▸ Problem requirements
Render everything from the line containing "The height and width of the screenshot is (878, 1474)." down to the line containing "Looking at the screenshot, I should coord(1108,266)." as a two-column CSV with the headers entry and answer. Give one row per entry, pairing its text with the answer that follows it, and put each field in quotation marks with its line breaks replaced by spaces.

▸ Input
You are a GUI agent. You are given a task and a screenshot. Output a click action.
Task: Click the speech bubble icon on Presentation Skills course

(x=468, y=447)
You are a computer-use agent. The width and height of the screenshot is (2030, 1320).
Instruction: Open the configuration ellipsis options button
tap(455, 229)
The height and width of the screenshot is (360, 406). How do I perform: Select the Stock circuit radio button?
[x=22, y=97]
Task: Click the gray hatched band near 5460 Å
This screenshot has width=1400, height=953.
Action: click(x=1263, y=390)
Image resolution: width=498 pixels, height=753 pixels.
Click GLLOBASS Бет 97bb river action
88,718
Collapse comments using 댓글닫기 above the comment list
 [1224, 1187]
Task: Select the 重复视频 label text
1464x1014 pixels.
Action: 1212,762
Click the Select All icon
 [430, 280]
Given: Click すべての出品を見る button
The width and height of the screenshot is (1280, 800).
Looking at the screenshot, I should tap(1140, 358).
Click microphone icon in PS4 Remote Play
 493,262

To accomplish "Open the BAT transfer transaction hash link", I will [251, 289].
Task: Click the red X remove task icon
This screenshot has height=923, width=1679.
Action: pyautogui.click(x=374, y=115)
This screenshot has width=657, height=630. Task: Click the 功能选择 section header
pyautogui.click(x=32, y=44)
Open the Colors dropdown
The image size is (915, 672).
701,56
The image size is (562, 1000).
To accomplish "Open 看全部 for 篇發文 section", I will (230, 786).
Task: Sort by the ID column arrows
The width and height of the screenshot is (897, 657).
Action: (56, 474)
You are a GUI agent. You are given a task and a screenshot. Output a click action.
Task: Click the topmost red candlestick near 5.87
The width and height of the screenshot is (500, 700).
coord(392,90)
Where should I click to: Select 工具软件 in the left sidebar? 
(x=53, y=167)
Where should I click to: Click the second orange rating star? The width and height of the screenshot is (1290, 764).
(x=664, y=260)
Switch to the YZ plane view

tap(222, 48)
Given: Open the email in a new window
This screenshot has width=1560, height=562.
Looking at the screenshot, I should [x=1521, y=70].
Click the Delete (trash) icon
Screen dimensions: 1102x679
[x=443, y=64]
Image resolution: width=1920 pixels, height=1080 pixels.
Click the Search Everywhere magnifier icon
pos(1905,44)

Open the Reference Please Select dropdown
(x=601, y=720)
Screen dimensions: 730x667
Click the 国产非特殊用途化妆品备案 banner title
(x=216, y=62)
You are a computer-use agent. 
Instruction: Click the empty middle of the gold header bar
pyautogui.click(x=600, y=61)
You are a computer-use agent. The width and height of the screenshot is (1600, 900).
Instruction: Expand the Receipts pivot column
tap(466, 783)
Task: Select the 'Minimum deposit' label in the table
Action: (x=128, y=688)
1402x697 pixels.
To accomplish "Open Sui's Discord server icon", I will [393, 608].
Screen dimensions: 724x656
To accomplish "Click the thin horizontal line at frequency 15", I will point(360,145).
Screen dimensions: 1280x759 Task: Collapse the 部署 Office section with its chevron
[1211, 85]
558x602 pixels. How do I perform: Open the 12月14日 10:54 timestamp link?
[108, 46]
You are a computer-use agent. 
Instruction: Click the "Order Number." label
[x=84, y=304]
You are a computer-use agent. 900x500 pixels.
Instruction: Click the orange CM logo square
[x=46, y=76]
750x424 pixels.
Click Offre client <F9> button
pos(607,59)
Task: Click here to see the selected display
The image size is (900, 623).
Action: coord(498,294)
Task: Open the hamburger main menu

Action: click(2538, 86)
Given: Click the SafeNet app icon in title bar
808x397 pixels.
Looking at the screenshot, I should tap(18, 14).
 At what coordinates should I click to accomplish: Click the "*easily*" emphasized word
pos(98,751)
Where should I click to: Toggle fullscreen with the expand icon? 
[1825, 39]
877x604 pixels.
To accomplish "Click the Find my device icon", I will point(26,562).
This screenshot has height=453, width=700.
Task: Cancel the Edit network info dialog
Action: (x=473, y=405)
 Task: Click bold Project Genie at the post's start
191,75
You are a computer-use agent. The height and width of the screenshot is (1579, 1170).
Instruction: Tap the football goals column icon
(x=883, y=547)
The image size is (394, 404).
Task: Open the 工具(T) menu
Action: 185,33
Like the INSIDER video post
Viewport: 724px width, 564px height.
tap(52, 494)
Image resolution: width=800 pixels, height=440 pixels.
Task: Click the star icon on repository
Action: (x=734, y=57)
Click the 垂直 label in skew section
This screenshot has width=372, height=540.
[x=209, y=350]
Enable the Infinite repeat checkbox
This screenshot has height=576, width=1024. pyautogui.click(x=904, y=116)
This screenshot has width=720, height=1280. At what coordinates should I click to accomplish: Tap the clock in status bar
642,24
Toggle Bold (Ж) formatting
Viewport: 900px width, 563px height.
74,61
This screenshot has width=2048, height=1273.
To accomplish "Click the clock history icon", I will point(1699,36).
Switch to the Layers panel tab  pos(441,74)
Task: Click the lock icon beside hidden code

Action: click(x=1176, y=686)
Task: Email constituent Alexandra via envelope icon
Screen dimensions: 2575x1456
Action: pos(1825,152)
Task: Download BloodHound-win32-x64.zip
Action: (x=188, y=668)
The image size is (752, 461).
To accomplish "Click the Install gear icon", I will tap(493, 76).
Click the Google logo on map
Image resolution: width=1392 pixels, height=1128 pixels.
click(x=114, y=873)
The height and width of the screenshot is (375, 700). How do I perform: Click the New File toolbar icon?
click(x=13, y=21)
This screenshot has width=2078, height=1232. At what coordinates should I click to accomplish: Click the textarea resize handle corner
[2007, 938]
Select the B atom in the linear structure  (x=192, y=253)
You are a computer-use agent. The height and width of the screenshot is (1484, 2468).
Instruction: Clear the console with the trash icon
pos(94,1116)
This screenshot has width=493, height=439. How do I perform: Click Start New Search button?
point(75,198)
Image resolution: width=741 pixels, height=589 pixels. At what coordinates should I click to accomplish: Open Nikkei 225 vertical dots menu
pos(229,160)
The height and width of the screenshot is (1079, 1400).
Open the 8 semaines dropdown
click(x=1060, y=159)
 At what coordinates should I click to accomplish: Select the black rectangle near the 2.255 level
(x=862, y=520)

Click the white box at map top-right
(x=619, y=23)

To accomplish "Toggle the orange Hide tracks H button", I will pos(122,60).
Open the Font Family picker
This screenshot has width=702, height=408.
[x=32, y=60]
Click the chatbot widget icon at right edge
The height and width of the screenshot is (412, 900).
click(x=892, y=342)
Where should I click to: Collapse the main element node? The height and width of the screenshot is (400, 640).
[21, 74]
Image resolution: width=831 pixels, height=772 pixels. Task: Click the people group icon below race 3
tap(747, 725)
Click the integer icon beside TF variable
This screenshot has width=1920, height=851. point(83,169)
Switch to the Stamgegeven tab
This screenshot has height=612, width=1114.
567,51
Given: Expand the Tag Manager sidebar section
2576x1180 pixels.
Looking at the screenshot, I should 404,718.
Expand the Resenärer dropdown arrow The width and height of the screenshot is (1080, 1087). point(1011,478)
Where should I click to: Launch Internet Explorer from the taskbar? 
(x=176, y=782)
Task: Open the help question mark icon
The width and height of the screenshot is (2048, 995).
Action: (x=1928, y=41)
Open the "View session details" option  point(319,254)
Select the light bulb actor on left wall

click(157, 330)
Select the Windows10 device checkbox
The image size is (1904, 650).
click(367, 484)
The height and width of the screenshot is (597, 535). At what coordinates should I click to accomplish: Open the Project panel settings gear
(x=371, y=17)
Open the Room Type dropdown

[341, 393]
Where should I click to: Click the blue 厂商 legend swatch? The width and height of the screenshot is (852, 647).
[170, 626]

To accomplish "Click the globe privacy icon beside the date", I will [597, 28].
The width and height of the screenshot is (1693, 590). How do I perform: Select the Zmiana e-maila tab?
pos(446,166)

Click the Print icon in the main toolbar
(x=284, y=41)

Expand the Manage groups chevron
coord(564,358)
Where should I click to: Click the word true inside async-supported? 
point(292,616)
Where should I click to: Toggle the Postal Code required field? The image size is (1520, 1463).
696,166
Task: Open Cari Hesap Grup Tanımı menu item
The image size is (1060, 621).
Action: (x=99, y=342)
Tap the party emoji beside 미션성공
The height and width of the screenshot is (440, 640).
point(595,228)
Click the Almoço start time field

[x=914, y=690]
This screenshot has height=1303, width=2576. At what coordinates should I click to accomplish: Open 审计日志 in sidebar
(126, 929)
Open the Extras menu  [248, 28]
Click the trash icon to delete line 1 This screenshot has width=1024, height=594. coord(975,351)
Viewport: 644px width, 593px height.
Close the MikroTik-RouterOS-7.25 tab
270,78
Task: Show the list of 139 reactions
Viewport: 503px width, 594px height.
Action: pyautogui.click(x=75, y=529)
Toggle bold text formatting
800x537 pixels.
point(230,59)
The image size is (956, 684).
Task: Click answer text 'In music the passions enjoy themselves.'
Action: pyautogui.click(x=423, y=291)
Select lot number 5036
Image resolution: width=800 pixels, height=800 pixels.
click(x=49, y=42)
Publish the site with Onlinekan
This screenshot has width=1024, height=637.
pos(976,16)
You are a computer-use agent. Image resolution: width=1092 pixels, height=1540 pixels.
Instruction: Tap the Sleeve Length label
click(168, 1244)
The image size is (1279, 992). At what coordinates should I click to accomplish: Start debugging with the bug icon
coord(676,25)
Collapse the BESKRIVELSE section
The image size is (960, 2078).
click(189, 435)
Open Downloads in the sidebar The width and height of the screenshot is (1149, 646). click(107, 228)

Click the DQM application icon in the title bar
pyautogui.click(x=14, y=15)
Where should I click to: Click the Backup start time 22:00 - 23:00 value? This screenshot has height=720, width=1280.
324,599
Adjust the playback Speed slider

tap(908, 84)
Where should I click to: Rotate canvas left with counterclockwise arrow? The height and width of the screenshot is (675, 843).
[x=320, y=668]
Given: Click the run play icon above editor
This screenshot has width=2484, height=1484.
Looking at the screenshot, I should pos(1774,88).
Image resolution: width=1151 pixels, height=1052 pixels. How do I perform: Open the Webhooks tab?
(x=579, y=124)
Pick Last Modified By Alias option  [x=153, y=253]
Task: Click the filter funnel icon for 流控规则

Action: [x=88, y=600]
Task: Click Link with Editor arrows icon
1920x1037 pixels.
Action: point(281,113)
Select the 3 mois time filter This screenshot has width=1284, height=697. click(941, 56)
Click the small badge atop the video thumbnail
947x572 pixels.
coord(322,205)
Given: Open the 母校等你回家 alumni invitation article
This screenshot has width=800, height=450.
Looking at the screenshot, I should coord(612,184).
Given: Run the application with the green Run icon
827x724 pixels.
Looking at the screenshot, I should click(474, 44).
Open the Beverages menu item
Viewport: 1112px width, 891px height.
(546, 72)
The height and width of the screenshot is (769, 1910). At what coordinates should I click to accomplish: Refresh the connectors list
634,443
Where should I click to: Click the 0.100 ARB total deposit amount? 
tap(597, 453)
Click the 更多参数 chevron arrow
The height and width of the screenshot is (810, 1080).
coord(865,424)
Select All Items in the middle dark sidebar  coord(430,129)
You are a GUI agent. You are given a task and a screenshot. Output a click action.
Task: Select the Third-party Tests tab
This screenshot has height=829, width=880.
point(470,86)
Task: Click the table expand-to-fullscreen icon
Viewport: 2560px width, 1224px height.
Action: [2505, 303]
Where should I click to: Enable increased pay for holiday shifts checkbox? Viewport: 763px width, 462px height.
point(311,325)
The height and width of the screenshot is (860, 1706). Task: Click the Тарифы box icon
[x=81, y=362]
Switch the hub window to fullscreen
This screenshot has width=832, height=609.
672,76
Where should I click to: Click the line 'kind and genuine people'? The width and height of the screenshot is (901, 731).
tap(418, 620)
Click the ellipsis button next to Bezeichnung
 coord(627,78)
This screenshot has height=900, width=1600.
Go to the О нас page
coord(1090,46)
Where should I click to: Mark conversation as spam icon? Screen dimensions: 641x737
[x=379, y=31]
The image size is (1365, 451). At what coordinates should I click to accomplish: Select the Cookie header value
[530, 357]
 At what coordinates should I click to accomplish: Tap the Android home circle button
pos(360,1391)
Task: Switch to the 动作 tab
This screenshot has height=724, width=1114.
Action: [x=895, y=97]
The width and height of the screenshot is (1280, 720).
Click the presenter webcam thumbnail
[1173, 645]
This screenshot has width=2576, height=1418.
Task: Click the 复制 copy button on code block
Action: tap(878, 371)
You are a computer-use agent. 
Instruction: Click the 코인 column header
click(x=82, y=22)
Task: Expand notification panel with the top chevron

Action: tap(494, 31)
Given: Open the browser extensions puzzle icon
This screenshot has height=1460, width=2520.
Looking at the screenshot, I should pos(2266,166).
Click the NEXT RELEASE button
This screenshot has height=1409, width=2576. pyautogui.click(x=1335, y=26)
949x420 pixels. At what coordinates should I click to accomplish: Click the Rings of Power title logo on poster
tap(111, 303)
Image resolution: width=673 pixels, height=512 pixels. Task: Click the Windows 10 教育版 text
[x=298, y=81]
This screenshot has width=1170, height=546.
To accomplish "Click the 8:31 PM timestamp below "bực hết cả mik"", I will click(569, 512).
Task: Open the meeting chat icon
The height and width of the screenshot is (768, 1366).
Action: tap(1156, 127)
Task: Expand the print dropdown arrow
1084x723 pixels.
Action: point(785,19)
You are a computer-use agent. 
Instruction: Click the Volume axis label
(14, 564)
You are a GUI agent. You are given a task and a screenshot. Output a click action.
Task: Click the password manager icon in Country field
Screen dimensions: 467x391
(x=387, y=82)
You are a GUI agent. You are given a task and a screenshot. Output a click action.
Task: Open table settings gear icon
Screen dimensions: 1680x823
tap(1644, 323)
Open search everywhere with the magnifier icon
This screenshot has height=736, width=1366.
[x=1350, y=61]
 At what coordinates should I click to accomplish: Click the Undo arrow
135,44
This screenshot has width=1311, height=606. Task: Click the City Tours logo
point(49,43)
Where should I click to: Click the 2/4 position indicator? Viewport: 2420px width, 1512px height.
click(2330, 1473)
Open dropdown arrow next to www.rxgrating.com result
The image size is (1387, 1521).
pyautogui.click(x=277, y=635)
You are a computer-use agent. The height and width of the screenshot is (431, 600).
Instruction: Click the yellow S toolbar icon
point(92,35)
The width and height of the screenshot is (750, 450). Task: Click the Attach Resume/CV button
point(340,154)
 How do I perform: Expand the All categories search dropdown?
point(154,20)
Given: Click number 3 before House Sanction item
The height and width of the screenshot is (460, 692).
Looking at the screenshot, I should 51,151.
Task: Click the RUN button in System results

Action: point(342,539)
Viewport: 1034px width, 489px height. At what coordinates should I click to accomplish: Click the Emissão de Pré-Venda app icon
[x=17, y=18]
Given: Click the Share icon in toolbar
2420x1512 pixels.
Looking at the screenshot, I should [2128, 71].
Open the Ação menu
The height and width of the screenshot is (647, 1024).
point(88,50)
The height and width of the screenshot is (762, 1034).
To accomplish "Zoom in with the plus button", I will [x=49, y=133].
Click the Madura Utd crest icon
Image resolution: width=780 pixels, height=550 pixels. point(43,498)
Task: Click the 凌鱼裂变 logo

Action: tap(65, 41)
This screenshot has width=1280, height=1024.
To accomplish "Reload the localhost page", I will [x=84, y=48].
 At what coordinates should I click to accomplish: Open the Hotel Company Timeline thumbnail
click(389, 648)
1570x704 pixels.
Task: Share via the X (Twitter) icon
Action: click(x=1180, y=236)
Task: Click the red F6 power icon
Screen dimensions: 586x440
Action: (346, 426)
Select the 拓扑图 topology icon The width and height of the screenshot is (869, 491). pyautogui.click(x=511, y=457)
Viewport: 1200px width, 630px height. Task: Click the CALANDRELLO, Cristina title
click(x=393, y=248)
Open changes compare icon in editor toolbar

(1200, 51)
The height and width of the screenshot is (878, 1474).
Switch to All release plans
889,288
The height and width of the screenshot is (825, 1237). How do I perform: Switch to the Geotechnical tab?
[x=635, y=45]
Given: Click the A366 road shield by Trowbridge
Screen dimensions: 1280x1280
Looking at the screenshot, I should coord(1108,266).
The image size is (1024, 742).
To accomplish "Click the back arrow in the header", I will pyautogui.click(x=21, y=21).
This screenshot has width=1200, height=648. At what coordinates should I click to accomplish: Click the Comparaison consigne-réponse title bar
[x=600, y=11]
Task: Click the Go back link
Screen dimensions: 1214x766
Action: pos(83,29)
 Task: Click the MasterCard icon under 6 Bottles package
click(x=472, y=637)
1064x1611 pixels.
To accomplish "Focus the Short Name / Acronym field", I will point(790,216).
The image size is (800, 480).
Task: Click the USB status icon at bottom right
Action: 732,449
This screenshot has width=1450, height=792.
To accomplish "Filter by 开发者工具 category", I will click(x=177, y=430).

▸ Expected answer
entry,answer
"The height and width of the screenshot is (878, 1474). Switch to All release plans","889,288"
"The height and width of the screenshot is (825, 1237). How do I perform: Switch to the Geotechnical tab?","[x=635, y=45]"
"Given: Click the A366 road shield by Trowbridge Screen dimensions: 1280x1280","Looking at the screenshot, I should coord(1108,266)."